-- Opening Marker --

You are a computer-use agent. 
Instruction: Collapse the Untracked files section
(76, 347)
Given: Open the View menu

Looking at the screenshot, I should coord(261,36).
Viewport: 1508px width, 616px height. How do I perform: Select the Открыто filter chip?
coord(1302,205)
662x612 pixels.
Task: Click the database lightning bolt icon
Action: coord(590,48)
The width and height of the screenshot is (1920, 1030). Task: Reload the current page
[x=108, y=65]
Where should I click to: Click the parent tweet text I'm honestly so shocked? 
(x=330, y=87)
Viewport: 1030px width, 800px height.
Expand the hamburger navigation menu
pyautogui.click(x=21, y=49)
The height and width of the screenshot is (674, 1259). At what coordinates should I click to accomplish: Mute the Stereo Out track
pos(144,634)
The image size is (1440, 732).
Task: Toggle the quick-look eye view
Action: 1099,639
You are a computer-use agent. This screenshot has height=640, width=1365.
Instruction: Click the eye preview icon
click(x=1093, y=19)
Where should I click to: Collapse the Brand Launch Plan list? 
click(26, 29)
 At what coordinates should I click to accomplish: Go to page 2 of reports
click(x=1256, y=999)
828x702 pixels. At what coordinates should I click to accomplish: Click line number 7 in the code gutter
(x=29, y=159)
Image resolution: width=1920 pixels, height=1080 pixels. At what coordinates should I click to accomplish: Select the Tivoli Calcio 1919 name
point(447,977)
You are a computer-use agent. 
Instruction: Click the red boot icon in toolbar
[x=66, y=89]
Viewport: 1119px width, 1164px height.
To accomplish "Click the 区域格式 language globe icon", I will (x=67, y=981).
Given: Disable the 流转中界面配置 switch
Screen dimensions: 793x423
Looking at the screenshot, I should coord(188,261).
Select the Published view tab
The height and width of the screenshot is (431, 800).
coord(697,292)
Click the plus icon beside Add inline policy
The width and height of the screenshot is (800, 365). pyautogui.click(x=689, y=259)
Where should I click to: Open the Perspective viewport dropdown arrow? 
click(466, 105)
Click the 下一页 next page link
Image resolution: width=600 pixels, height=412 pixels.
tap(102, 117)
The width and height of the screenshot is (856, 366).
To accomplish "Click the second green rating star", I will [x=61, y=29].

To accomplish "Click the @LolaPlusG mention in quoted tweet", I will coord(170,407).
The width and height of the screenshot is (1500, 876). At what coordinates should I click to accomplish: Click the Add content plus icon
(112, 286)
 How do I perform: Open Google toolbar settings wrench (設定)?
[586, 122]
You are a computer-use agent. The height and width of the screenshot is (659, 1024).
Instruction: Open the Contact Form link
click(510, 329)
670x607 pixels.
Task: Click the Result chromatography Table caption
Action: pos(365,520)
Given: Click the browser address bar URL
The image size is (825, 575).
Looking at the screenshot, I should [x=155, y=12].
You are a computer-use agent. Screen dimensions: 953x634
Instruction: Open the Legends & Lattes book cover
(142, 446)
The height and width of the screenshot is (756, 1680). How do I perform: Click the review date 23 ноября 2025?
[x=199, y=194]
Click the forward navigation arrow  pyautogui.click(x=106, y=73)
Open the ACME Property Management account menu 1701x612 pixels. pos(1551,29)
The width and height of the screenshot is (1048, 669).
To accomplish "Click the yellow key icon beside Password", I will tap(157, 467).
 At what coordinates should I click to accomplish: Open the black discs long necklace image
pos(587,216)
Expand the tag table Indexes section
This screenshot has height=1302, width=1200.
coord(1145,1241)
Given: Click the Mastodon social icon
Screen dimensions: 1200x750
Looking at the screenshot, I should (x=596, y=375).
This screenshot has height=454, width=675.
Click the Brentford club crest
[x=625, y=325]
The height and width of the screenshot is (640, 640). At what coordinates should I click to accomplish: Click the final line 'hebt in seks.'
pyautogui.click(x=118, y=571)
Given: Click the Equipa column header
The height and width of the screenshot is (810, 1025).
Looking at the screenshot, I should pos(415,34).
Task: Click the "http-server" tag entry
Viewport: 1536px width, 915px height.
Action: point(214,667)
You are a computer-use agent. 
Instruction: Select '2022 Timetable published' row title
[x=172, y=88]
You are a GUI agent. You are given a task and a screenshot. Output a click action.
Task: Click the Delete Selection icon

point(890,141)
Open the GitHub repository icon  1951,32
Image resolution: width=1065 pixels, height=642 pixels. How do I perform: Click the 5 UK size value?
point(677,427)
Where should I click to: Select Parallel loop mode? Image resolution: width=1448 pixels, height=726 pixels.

-- Closing Marker --

The answer should consist of all lines from the records above that hold the word "agent".

You are a computer-use agent. 
You are a computer-use agent. This screenshot has height=640, width=1365.
You are a computer-use agent. 
You are a computer-use agent. The height and width of the screenshot is (659, 1024).
You are a computer-use agent. Screen dimensions: 953x634
You are a computer-use agent. 
You are a GUI agent. You are given a task and a screenshot. Output a click action.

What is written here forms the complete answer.